Colistin sulphate induced neurotoxicity: Studies on cholinergic, monoaminergic, purinergic and oxidative stress biomarkers

Abstract

This study evaluated the influence of colistin sulphate on cholinergic, monoaminergic, purinergic and oxidative stress biomarkers in the brain of male rats. Rats were randomized into four (4) groups (A-D) of five rats each. Group A rats received the vehicle of administration for 7 days. Rats in groups B, C and D received 5-, 7.5- and 15-mg/kg body weight colistin sulphate intravenously for 7 days. Colistin sulphate administration significantly raised the narrow beam, landing foot spread distance and gait scores. Administration of colistin sulphate dose dependently increased the activities of acetylcholinesterase, butyrylcholinesterase, monoamine oxidases A and B, ecto-nucleoside triphosphate diphosphohydrolase and ecto-5′ nucleotidase.
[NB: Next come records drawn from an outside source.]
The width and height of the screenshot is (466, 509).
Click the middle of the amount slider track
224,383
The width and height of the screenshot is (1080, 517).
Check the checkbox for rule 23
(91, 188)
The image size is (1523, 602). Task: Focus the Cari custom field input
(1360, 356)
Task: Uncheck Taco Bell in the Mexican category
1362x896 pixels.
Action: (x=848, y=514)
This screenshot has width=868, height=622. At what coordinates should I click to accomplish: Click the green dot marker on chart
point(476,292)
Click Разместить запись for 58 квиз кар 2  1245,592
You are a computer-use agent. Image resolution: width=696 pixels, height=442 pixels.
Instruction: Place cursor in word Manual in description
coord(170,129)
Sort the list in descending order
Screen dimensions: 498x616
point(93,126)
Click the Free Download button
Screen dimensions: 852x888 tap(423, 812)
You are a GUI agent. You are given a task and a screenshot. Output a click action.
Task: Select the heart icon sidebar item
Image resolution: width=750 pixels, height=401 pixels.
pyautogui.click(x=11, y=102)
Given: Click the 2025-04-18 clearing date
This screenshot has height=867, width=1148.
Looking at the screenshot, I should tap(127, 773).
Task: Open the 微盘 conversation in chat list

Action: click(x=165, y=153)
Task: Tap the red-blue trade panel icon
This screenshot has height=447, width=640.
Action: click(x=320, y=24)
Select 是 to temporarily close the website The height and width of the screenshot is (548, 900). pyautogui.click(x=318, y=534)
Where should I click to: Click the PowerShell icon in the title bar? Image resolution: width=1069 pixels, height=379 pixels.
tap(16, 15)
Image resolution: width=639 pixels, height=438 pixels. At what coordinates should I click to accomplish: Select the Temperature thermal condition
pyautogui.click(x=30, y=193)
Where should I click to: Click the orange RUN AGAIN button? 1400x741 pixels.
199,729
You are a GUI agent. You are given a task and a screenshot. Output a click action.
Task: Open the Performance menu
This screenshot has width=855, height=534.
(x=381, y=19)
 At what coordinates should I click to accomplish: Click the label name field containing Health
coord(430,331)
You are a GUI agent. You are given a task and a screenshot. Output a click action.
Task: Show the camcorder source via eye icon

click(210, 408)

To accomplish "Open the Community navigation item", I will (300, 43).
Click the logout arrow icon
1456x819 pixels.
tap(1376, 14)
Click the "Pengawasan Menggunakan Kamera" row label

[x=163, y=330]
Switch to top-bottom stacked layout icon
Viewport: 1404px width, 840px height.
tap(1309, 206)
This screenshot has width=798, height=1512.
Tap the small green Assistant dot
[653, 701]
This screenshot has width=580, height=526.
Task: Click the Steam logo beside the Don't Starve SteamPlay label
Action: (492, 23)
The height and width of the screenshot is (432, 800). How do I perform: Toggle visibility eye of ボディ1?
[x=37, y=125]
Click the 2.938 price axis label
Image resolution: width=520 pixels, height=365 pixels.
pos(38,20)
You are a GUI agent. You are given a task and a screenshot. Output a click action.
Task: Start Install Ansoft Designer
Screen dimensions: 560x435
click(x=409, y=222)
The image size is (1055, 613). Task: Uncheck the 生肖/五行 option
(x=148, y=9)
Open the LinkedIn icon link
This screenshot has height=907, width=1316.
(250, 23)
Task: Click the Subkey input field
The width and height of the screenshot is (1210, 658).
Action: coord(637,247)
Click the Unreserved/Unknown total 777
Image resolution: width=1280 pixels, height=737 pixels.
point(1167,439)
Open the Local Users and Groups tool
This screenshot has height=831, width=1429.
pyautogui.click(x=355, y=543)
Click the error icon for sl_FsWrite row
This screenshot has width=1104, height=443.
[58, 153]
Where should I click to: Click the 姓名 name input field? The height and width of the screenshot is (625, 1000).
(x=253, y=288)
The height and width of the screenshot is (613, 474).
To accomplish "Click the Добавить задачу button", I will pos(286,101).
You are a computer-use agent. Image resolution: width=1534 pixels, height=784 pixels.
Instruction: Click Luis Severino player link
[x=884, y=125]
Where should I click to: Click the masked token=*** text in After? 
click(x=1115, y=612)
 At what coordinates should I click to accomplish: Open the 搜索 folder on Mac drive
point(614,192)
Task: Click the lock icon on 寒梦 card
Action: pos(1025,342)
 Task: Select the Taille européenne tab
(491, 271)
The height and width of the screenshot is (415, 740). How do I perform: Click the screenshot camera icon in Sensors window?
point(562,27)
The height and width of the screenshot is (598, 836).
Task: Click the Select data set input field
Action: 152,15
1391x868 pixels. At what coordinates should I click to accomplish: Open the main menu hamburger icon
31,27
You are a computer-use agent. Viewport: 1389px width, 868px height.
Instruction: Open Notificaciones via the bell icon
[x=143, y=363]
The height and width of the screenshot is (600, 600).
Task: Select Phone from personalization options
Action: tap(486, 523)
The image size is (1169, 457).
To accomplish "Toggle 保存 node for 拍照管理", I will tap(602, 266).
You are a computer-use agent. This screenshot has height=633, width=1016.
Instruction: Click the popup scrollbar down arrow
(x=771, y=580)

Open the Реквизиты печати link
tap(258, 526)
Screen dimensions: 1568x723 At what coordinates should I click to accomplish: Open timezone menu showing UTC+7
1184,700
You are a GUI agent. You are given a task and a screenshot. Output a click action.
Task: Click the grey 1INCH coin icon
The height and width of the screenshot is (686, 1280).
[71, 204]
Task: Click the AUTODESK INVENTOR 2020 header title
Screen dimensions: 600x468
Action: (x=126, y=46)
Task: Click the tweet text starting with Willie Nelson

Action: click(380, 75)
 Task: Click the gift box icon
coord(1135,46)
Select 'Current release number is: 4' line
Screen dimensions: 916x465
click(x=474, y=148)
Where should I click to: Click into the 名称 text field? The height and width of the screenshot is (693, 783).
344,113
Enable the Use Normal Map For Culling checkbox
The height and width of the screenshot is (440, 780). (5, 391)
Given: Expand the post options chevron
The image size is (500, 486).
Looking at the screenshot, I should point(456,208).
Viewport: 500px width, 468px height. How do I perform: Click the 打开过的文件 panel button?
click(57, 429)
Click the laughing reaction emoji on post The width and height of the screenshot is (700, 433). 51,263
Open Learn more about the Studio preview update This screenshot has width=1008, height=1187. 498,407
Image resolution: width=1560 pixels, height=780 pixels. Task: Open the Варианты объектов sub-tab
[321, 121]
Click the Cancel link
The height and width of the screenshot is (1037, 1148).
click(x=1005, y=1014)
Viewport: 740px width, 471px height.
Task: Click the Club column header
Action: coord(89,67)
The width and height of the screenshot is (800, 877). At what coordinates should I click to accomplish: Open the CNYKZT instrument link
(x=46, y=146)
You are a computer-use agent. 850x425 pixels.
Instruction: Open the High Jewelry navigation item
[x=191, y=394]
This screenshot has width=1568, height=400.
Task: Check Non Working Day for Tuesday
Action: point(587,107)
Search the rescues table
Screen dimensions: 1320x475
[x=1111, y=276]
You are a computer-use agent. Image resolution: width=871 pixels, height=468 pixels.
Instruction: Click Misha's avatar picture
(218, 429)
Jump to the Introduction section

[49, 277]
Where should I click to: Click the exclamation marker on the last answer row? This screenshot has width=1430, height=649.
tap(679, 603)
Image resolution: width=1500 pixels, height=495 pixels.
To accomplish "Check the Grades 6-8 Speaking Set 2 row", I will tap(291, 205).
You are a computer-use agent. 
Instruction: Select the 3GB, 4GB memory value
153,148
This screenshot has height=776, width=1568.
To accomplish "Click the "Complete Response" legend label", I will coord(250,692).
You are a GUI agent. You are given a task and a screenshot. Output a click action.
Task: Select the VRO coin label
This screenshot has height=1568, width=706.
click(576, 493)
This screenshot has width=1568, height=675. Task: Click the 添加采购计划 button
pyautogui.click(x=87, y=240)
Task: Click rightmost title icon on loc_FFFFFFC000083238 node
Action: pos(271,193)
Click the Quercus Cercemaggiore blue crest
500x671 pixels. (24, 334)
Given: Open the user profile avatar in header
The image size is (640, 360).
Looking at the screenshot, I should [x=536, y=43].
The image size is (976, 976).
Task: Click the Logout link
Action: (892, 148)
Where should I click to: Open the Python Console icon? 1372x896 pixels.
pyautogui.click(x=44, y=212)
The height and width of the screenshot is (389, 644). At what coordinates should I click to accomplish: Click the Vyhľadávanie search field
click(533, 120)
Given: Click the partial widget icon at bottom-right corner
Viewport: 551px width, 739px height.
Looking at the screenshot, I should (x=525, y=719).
Furthermore, the activities of superoxide dismutase, catalase and glutathione S-tranferase activities in the brain of rats treated with colistin sulphate decreased significantly. Similarly, colistin sulphate lowered the level of reduced glutathione. Caspase-3, malondialdehyde and fragmented DNA in the brain of rats were significantly raised. Colistin sulphate induced gross nuclear condensation and depletion, in addition to cytoplasmic degenerative changes and dilated blood vessels in the brain of rats. Available data from this study show that alterations in the cholinergic, monoaminergic, purinergic and oxidative stress biomarkers are associated with colistin sulphate-mediated neurotoxicity.